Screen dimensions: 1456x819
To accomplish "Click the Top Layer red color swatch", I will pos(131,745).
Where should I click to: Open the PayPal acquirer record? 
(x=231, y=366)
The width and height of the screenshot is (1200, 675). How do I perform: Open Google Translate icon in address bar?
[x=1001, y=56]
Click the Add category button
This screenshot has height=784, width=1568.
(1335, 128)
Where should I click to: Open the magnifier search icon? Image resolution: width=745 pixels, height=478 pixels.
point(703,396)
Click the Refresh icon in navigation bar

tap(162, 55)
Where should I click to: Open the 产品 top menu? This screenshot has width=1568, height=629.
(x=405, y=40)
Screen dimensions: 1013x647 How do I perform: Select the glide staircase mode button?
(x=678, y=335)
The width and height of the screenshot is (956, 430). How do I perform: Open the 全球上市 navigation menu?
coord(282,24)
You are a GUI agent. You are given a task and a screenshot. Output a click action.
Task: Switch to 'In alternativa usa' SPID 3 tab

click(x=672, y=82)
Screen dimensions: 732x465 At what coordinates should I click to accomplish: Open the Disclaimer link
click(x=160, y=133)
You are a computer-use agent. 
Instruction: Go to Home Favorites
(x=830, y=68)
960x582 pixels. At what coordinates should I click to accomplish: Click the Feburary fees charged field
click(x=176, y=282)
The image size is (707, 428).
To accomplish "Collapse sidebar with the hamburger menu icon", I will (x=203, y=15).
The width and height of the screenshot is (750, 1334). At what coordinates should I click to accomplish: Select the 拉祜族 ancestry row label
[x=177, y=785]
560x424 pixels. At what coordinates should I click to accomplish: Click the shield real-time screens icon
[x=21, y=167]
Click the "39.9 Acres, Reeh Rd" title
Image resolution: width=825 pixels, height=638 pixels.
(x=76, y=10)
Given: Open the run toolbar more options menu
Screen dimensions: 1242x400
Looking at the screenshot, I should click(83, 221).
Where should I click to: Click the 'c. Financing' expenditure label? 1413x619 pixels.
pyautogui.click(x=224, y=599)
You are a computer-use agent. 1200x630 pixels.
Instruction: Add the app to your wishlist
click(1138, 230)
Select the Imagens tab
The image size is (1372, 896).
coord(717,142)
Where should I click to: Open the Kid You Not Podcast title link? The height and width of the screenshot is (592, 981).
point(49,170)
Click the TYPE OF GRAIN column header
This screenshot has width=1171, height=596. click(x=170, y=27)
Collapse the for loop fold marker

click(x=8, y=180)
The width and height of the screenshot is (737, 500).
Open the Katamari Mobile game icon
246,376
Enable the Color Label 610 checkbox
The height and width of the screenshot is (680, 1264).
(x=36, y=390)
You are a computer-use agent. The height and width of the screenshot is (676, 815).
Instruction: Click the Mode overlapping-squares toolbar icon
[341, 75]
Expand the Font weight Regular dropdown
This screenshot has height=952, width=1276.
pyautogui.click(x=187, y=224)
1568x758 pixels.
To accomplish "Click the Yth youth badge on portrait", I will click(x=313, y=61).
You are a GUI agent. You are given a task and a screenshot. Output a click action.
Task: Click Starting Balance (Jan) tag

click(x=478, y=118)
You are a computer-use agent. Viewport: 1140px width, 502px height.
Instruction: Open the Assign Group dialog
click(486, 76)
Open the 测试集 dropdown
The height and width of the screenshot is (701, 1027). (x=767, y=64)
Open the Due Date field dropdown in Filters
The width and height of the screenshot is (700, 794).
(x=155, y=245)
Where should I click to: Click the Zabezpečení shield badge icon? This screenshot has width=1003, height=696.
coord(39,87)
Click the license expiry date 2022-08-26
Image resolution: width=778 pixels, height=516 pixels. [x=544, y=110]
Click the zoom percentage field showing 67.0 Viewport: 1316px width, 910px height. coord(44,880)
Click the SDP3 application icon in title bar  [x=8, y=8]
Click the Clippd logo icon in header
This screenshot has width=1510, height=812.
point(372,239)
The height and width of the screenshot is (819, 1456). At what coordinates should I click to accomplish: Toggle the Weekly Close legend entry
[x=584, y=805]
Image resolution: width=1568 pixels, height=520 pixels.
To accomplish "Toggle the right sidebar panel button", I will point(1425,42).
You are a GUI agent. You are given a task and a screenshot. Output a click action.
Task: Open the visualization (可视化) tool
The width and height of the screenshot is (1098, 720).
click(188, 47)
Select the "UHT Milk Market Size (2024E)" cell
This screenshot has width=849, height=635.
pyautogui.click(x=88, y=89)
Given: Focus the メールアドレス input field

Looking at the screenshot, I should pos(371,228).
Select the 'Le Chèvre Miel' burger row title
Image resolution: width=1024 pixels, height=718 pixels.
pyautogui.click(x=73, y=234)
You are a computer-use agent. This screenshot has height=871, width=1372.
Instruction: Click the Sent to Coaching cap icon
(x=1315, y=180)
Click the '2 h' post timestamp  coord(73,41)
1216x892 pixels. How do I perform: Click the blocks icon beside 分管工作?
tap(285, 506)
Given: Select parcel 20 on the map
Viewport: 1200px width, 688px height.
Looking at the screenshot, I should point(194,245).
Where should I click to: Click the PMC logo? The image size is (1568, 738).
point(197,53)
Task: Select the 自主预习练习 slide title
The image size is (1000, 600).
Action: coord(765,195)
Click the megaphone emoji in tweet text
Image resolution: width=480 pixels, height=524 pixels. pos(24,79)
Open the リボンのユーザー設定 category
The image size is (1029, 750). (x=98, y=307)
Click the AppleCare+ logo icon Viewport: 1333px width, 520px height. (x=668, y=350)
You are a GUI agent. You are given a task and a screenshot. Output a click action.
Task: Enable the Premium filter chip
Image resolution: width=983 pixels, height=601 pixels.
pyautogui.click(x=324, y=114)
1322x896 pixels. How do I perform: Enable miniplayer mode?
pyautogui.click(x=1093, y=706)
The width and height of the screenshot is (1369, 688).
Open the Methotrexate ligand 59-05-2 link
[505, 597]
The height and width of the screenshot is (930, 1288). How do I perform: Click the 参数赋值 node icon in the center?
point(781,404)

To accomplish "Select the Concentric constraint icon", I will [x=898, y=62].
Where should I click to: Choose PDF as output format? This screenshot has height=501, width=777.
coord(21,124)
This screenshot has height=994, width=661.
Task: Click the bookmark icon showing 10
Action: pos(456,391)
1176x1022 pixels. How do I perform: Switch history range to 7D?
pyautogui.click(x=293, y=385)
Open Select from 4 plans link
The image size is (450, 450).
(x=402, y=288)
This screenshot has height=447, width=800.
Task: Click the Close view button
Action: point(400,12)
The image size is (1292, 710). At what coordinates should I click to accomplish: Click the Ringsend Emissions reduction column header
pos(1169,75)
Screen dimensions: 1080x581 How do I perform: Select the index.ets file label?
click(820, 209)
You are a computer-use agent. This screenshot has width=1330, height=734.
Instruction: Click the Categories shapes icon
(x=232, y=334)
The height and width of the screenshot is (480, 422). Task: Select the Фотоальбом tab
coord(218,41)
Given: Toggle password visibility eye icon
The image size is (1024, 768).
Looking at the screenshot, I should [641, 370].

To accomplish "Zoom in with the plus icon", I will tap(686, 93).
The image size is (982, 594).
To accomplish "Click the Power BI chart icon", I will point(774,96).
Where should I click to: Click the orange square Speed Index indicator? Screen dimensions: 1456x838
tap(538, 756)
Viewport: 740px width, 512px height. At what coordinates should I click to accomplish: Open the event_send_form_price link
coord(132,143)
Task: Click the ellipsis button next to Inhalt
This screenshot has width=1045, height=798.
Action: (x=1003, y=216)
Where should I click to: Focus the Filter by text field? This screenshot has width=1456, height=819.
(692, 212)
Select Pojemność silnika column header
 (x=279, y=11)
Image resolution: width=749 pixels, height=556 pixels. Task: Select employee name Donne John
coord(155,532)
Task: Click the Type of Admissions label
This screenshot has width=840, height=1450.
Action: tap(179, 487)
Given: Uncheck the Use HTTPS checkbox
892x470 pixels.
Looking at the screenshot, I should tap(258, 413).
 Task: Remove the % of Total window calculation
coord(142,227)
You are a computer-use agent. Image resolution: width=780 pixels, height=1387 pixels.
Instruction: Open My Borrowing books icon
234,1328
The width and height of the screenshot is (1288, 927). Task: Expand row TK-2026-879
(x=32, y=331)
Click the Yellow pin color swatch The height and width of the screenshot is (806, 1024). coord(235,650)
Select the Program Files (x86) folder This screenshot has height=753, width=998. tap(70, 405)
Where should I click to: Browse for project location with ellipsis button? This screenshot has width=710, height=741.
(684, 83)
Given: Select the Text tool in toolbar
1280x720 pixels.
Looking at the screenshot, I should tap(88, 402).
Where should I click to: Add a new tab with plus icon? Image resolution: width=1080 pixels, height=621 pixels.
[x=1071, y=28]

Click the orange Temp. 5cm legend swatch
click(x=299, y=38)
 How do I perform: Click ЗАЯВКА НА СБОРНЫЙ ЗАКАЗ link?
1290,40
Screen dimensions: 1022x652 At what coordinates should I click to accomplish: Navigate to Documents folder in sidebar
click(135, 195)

####

Can you rewrite the lines from the start of the text through the line that contains "click(x=160, y=133)", with "Screen dimensions" replaced by "Screen size" and nothing else changed?

Screen size: 1456x819
To accomplish "Click the Top Layer red color swatch", I will pos(131,745).
Where should I click to: Open the PayPal acquirer record? 
(x=231, y=366)
The width and height of the screenshot is (1200, 675). How do I perform: Open Google Translate icon in address bar?
[x=1001, y=56]
Click the Add category button
This screenshot has height=784, width=1568.
(1335, 128)
Where should I click to: Open the magnifier search icon? Image resolution: width=745 pixels, height=478 pixels.
point(703,396)
Click the Refresh icon in navigation bar

tap(162, 55)
Where should I click to: Open the 产品 top menu? This screenshot has width=1568, height=629.
(x=405, y=40)
Screen size: 1013x647 How do I perform: Select the glide staircase mode button?
(x=678, y=335)
The width and height of the screenshot is (956, 430). How do I perform: Open the 全球上市 navigation menu?
coord(282,24)
You are a GUI agent. You are given a task and a screenshot. Output a click action.
Task: Switch to 'In alternativa usa' SPID 3 tab

click(x=672, y=82)
Screen size: 732x465 At what coordinates should I click to accomplish: Open the Disclaimer link
click(x=160, y=133)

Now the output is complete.